A mesma queda ocorre na segunda parte do Quixote, embora o maravilhamento que experimentamos com o lance metaficcional do autor - ao entregar ao seu anti-herói cavalheiresco o primeiro volume com as histórias vividas pelo próprio protagonista - seja um dos pontos altos da obra. 

Já o Bardo Imortal, além de ter sido um voraz pilhador de obra alheia, também apresentou um variado cardápio de pratos, cujos sabores não despertam na língua o mesmo prazer, seja de uma peça para outra, seja dentro da mesma peça.

Poderíamos enfileirar exemplos sem fim, como o caso de obras gigantescas também no tamanho, como é o caso de Proust, quando o empuxo narrativo ao final de Em Busca do Tempo Perdido já não é mais o mesmo dos primeiros volumes. Tudo para provar o que já está sugerido na própria frase de Buffon: o ser humano muda ao longo da vida, logo... o estilo é o homem que muda... 

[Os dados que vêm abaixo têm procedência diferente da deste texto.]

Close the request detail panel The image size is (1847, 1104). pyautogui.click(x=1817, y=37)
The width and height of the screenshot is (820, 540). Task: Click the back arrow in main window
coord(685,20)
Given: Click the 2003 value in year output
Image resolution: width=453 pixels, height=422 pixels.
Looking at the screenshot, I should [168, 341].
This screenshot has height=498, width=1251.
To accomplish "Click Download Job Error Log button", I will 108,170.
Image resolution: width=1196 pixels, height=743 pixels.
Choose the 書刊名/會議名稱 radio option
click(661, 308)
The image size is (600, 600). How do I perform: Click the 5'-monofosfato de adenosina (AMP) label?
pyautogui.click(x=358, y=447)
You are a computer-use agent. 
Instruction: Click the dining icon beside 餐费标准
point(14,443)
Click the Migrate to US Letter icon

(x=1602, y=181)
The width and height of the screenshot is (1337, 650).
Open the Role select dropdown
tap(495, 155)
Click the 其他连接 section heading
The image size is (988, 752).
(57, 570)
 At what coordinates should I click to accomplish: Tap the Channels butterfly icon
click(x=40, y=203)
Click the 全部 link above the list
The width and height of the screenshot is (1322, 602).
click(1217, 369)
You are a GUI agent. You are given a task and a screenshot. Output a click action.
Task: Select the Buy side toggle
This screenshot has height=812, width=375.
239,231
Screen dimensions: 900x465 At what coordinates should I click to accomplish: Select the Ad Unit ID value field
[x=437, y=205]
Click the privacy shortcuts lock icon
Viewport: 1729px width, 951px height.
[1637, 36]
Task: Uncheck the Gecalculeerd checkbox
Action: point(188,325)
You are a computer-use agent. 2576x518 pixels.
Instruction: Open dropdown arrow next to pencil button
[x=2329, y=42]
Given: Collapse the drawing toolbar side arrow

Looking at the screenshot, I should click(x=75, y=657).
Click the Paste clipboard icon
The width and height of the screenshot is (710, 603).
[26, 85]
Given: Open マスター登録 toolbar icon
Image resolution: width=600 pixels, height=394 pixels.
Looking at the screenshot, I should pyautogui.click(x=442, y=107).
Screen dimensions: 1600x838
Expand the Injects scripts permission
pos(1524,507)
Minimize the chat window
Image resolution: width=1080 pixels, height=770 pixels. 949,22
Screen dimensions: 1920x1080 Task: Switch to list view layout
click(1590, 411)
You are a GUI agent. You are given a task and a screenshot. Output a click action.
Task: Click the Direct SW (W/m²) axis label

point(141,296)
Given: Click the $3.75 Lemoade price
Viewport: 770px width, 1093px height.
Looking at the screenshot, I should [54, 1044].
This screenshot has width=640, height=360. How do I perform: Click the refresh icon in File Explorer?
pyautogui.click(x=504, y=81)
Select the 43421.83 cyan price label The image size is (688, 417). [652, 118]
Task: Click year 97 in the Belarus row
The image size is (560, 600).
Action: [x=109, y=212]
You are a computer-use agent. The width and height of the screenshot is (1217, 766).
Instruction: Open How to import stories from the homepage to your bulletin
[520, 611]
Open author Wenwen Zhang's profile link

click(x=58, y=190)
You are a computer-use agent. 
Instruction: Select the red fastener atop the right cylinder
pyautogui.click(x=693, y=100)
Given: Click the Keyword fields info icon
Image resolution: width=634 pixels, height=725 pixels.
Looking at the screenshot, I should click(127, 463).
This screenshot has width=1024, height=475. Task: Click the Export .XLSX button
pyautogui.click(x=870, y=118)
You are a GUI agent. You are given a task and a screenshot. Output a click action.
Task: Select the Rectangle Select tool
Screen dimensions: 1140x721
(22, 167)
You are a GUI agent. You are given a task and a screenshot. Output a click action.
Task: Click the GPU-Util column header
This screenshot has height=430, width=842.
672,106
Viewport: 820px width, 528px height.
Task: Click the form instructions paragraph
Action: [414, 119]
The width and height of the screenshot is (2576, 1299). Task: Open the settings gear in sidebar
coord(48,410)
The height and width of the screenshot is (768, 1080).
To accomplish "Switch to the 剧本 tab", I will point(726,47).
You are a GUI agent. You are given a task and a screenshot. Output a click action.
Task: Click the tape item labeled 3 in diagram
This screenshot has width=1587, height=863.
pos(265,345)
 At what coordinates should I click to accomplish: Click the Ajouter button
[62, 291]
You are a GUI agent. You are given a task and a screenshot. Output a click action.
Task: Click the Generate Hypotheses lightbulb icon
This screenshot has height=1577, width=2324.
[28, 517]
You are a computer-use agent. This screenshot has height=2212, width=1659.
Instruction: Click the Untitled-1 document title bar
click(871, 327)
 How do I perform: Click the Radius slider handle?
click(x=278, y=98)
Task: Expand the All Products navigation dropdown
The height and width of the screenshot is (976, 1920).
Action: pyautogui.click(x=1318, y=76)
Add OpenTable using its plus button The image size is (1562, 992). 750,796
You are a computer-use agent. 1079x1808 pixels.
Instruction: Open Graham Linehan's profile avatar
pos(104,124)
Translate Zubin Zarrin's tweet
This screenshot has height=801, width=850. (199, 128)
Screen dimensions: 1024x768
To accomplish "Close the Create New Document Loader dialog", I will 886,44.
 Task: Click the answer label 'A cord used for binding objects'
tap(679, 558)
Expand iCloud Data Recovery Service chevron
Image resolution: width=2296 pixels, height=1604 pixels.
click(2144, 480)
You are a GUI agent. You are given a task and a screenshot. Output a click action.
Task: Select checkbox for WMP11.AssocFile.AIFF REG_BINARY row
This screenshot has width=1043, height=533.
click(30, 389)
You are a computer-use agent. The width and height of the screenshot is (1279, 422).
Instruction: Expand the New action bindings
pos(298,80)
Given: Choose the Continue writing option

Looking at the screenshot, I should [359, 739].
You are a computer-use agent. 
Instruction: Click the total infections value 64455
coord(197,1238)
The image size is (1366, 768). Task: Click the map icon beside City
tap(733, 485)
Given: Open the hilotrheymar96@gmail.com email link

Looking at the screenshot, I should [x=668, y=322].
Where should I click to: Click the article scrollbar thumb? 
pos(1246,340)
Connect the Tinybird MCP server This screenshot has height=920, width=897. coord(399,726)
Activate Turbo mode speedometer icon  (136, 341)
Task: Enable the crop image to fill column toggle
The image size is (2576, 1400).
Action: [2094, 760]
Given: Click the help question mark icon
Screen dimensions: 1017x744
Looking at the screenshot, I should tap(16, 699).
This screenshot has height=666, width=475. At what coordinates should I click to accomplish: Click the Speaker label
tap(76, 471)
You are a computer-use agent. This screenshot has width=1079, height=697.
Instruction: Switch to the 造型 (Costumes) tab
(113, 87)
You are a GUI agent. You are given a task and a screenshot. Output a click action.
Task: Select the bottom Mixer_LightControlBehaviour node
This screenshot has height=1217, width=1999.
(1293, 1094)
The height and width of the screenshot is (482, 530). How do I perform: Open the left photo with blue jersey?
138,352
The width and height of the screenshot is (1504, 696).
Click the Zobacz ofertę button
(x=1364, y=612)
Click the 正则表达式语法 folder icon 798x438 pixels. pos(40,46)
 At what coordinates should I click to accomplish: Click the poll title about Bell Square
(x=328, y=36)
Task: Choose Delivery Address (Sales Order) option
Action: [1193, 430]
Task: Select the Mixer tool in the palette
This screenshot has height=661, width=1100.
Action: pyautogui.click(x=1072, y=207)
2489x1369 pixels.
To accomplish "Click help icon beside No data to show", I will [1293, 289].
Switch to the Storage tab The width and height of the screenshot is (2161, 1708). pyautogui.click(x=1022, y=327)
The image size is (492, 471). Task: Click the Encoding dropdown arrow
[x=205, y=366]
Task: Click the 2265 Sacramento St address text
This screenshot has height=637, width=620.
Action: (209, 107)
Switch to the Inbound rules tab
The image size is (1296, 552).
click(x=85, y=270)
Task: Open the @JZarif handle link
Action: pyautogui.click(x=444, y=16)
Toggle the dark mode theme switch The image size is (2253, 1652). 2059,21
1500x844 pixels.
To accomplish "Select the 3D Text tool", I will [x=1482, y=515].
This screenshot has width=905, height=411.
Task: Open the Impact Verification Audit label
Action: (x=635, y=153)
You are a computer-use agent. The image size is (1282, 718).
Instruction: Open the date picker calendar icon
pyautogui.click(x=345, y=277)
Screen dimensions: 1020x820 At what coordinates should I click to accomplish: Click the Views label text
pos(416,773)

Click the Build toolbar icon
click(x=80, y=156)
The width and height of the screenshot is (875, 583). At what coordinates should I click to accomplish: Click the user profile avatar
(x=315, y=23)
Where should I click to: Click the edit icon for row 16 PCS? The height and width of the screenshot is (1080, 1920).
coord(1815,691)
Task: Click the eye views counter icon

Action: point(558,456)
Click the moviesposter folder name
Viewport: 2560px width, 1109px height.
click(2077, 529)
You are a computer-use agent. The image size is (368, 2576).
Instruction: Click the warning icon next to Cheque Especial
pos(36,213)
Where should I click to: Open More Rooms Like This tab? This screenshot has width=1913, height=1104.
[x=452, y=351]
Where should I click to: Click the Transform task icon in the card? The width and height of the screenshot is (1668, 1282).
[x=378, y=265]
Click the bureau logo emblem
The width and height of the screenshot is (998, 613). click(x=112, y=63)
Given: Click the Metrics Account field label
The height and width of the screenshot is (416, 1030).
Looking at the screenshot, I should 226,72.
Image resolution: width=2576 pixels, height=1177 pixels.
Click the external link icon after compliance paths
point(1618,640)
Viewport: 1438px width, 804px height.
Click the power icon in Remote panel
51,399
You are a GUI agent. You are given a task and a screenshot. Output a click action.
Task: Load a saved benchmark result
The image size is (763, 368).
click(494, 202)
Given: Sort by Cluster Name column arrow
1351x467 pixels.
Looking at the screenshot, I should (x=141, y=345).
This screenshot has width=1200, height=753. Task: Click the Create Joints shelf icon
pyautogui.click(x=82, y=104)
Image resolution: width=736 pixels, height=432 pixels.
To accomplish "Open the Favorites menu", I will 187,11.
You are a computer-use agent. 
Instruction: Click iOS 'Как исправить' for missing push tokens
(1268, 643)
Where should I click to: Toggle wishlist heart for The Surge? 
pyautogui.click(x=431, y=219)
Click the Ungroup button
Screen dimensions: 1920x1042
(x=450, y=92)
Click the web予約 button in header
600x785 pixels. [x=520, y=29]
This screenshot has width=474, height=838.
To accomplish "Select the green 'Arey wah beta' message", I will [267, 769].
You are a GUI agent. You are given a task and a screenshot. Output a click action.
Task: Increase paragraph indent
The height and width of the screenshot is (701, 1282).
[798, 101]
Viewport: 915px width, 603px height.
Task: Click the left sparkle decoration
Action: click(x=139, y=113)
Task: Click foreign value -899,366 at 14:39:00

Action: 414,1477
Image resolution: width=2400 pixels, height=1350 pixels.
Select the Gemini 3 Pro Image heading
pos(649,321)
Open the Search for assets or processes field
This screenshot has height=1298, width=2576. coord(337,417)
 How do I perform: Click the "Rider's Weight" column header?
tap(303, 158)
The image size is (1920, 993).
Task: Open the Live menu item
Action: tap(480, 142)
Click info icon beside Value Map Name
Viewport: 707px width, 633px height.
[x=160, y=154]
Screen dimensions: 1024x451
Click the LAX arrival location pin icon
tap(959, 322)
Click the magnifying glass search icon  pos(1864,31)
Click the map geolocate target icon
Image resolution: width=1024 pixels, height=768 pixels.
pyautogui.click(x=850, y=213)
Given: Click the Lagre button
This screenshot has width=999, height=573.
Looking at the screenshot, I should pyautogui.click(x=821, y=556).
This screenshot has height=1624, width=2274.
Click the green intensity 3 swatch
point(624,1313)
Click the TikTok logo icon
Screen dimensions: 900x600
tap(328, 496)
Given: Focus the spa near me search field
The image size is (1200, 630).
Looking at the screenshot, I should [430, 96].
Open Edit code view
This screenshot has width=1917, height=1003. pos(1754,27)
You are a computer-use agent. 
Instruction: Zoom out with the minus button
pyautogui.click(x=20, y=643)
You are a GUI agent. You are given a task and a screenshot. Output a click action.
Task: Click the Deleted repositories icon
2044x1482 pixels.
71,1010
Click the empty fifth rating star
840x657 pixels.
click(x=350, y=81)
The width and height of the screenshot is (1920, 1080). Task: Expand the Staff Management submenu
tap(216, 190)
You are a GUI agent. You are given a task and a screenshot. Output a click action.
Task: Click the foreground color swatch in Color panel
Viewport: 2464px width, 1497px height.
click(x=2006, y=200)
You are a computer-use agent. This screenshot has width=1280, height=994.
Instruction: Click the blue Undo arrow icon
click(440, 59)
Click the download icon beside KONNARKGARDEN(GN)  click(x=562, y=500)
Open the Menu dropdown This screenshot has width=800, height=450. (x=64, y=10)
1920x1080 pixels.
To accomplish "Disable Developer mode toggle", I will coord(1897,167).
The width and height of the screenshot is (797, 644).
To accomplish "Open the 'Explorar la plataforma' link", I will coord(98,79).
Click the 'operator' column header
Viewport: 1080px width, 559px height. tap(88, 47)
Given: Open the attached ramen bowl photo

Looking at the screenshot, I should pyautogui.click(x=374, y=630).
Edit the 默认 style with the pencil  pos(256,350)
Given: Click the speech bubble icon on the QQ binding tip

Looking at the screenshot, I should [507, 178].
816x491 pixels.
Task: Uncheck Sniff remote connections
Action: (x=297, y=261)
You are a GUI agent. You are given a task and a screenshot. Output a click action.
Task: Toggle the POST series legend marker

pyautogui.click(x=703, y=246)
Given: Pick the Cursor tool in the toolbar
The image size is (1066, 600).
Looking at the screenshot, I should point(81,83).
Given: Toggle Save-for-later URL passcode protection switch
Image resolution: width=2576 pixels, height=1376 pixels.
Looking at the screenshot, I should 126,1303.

Não vem ao caso esmiuçar as razões das mudanças, como o longo tempo na fatura de certas obras, e até mesmo a mudança de concepções literárias do autor, basta verificar a ocorrência, em especial nas obras mais longas, ou em obras diferentes do mesmo autor realizadas em diferentes épocas.

Buffon, talvez por estar empenhado demais com as espécies botânicas para enfeitar o jardim do rei, talvez por esse seu olhar científico sobre as espécies zoológicas e botânicas, não
Buffon: "O estilo é o próprio homem"
percebeu que, além dos animais descenderem de outros animais, antecipando os estudos de Darwin e Lamarck (pesquisadores científicos que ajudariam mais tarde a acelerar a percepção das mutações das espécies...), não percebeu que a mudança dos homens, que já se acelerava no seu tempo industrioso, acabaria provocando também a mudança do conceito de obra. Que deixou de designar, em especial com o Modernismo, apenas o conjunto de peças de um mesmo autor ao longo de uma vida (implícita aí a noção de unidade existencial, filosófica e de estilo), mas passou a designar também e sobretudo a peça individual. 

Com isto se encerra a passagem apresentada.